Putinismus und Trumpismus sind verwandte Ideologien
Als Voraussetzung für weitere Schritte Richtung Eurasia gilt, dass die USA den Schutz Europas in einer großen Transaktion zwischen Trump und Putin aufgeben. Die weltanschaulichen Voraussetzungen eines solchen Deals werden zunehmend klarer, und Johannes Regenbrecht, ehemals Leiter des Arbeitsstabs Ukraine im Auswärtigen Amt, hat sie gerade in einer Analyse für das „Zentrum Liberale Moderne“ aufgezeigt. Er schreibt:
„Putinismus und Trumpismus sind zwei miteinander verwandte antiliberale und populistische Ideologien.“ Innenpolitisch setzten beide auf „autoritäre Führung“ und „traditionelle“ Werte, außenpolitisch vereine sie „der Kampf gegen die liberale Ordnung und für die Restauration eines Systems unilateral handelnder Großmächte“.

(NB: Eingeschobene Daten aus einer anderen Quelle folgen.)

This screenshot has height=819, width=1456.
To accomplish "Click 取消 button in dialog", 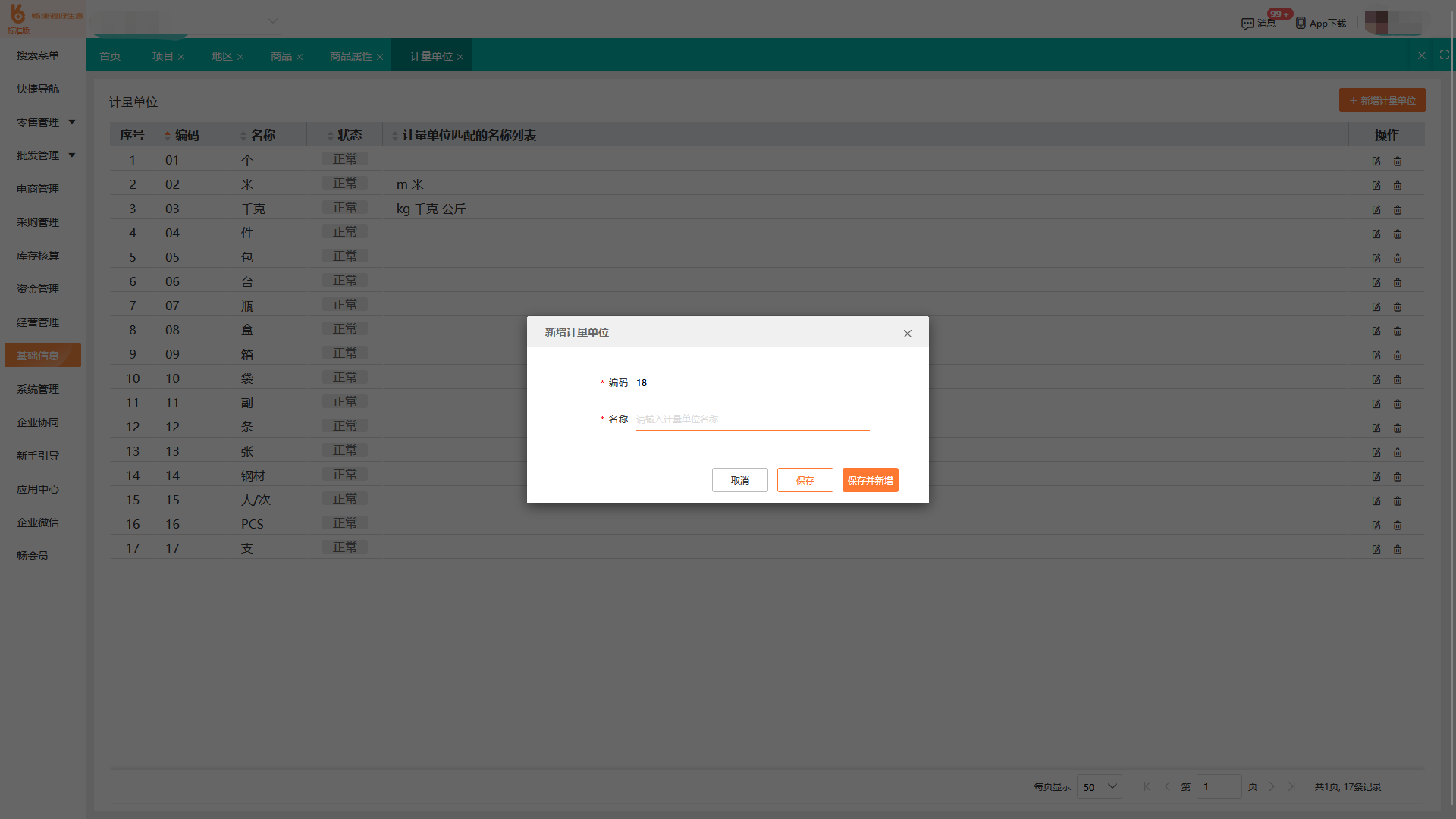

Für die ideologische Seite der Annäherung zwischen Trumpismus und Putinismus gibt es Hinweise auf beiden Seiten. Trump und Putin machen sich phasenweise immer wieder gegenseitig den Hof.
Steve Bannon, ein bedeutender Berater Donald Trumps in dessen erster Amtszeit, hat schon 2018 Putins Russland als „Partner“ im Kampf um die Einheit der „Jüdisch-Christlichen“ Welt beschrieben.

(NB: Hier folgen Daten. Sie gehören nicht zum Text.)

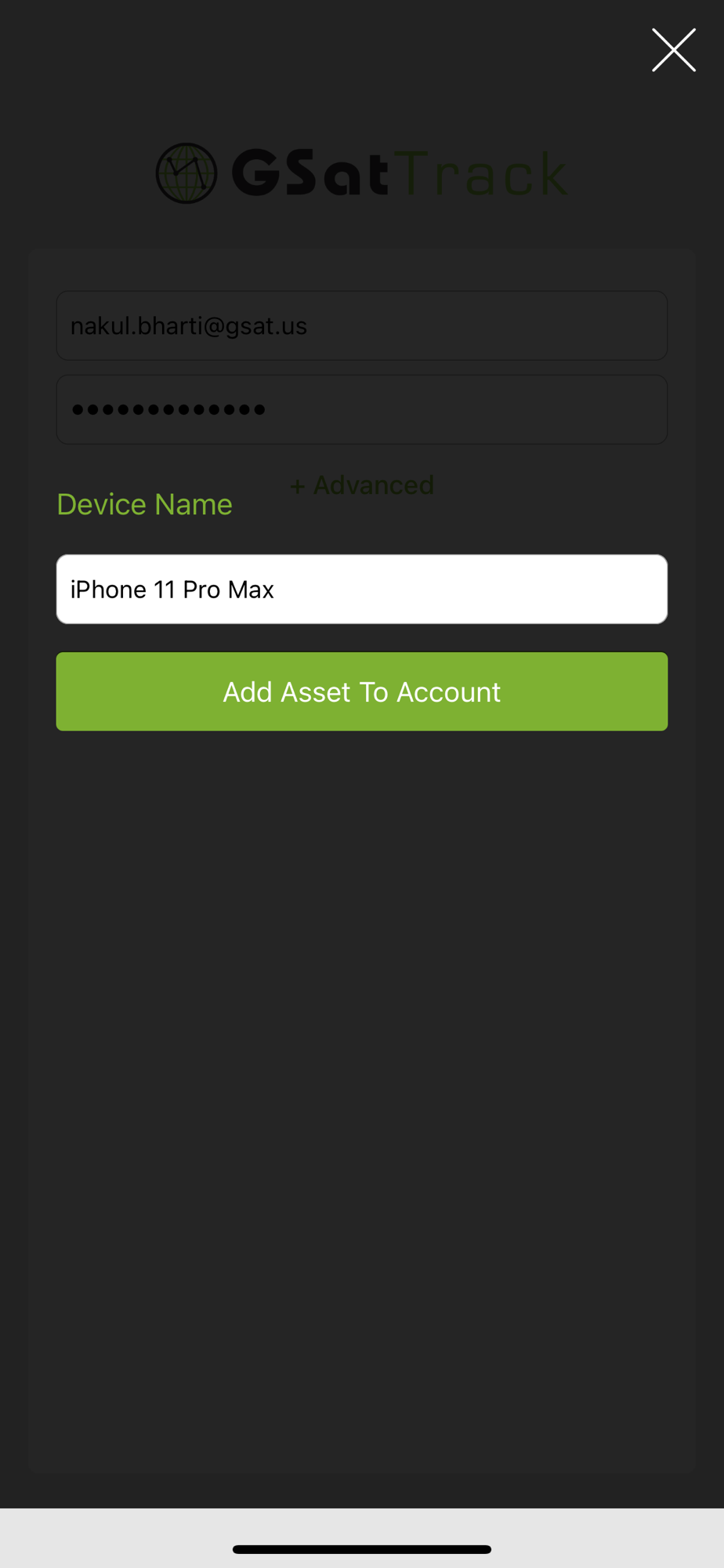Tap the dimmed Track logo text

pyautogui.click(x=486, y=173)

Und Alexander Dugin, der Cheftheoretiker des neuen russischen Imperialismus, sah unlängst in einem Interview mit CNN ein „anderes“ Amerika heraufziehen – eines, das sich nun genau wie Russland „traditionellen Werten“ zuwende. Es gebe zahlreiche Gemeinsamkeiten zwischen „Trumps Amerika“ und „Putins Russland“, und mit Bannon stimme er vollständig überein.

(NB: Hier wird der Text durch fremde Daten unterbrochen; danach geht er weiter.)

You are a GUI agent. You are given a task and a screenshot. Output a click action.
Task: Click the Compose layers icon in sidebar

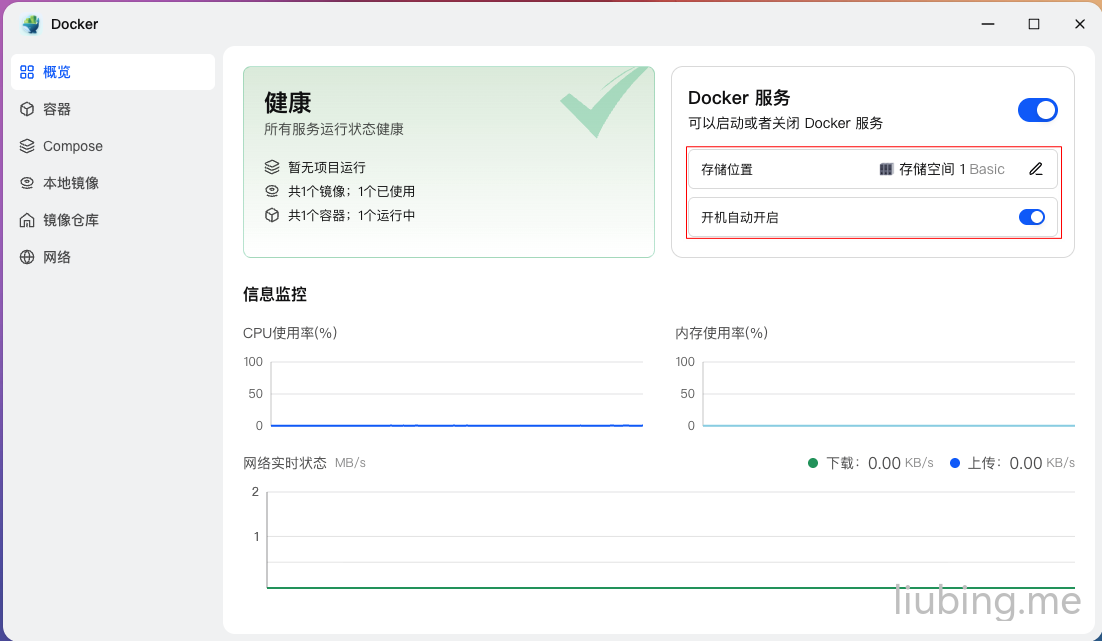[x=27, y=146]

Europa hat lange sicherheitsmässig glücklicherweise weitgehend in einer «Wellnesszone» gelebt. Diese Zeiten sind vorbei. Die Demokratien Europas müssen sich wehrhaft machen gegen aussen und resilient im Innern. Und das auf vielen verschiedenen Ebenen. Wir müssen für unsere Werte einstehen und sind das nicht mehr gewohnt.
Quelle:
ORWELLS RUSSISCHES EUROPA : Willkommen in „Eurasia“ (FAZ)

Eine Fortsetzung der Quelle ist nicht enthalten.